Bangalore, India: In order to conserve water and ensure ground water recharge, the Karnataka

government in February 2009 announced that buildings, constructed in the city will have to compulsorily

adopt rain water harvesting facility. Residential sites, which exceed an area of 2400 sq ft (40 x 60 ft),

shall create rain harvesting facility according to the new law.

Victoria, Australia: Since July 2005, new houses and apartments in Victoria must be built to meet the

energy efficiency and water management requirements of the 5 Star standard, which requires either a

rainwater tank for toilet flushing, or a solar hot water system.

South Australia: New homes are required to have a rainwater tank plumbed into the house.

Syndey and New South Wales, Australia: The BASIX (Building And Sustainability Index) building

regulations call for a 40% reduction in mains water usage. In order to meet the BASIX target for water

conservation, a typical single dwelling design must include a rainwater tank or alternative water supply

for outdoor water use and toilet flushing and/or laundry, among other water conservation devices.

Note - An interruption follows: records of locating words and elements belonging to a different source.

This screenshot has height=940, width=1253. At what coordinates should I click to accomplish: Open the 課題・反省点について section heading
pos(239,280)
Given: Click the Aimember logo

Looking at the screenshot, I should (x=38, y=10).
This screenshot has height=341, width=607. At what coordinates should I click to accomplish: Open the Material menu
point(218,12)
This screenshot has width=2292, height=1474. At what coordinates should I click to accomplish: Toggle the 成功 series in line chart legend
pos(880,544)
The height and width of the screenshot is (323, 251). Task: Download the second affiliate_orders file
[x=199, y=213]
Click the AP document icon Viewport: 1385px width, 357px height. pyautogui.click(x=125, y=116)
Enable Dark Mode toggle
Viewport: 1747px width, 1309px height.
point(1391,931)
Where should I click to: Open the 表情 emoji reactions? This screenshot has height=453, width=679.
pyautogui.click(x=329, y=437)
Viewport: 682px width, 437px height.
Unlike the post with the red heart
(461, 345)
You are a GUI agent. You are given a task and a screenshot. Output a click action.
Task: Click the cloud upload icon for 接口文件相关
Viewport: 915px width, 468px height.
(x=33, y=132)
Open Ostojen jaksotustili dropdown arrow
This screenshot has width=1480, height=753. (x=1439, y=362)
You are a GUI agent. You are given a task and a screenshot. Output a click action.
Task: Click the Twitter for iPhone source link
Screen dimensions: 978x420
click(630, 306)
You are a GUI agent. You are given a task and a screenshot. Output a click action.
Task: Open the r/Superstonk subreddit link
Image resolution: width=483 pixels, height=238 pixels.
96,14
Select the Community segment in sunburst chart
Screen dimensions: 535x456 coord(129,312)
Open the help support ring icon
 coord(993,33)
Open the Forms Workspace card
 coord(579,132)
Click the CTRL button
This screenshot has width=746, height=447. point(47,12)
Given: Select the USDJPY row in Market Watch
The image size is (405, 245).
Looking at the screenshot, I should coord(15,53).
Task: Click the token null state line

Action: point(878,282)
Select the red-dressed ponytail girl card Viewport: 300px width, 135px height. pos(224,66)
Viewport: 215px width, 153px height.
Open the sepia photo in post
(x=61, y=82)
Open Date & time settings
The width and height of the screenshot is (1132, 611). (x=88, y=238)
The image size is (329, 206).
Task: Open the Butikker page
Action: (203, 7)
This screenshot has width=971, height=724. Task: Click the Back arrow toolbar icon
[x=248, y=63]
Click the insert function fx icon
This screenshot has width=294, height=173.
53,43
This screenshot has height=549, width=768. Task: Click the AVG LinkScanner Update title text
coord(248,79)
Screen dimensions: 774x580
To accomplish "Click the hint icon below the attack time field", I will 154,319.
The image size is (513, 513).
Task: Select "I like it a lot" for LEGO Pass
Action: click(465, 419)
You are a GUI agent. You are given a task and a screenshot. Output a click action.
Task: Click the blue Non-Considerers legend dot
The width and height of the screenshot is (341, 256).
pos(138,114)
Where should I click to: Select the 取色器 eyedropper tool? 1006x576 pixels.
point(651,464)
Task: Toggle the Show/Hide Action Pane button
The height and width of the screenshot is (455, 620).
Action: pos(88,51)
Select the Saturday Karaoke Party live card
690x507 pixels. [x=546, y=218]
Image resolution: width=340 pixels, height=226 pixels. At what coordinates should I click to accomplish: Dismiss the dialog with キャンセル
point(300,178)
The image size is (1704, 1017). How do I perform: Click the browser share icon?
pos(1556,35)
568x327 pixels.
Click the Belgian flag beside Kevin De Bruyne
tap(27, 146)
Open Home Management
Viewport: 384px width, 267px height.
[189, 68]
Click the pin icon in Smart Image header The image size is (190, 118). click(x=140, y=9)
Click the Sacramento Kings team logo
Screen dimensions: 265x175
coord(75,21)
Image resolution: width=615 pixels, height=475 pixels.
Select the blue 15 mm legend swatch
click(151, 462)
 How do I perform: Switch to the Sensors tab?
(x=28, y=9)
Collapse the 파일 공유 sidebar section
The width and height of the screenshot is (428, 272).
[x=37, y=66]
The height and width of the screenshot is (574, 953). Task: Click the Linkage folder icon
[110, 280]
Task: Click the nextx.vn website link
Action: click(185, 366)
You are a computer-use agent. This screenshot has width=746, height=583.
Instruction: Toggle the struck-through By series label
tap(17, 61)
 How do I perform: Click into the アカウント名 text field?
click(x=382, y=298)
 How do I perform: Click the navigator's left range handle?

Gold Coast, Australia: Construction of 3,000-litre (800-gallon) rainwater tank is mandatory in the

Pimpama Coomera Master Plan area of Gold Coast. This is for all homes and businesses centers

connected to the Class A+ recycled Water system (those approved for development after 29 August

2005). The tank should be plumbed to their cold-water washing machine and outdoors faucets.

Queens land, Australia: Residents can get a rebate of up to $1,500 for the purchase and installation of

home rainwater storages.

Germany: Rain taxes in Germany are a great example of internalizing externalities for a more fair

system. Fees are collected for the amount of impervious surface cover on a property that generates

runoff directed to the local storm sewer. That means that the more the rainwater is caught and

conserved, the less rainwater runs off and is added to the storm drains. Less runoff allows for smaller

storm sewers, which, in turn, saves construction and maintenance costs at the site. Thus there is a large

incentive to convert impervious pavement/roof into a porous surface.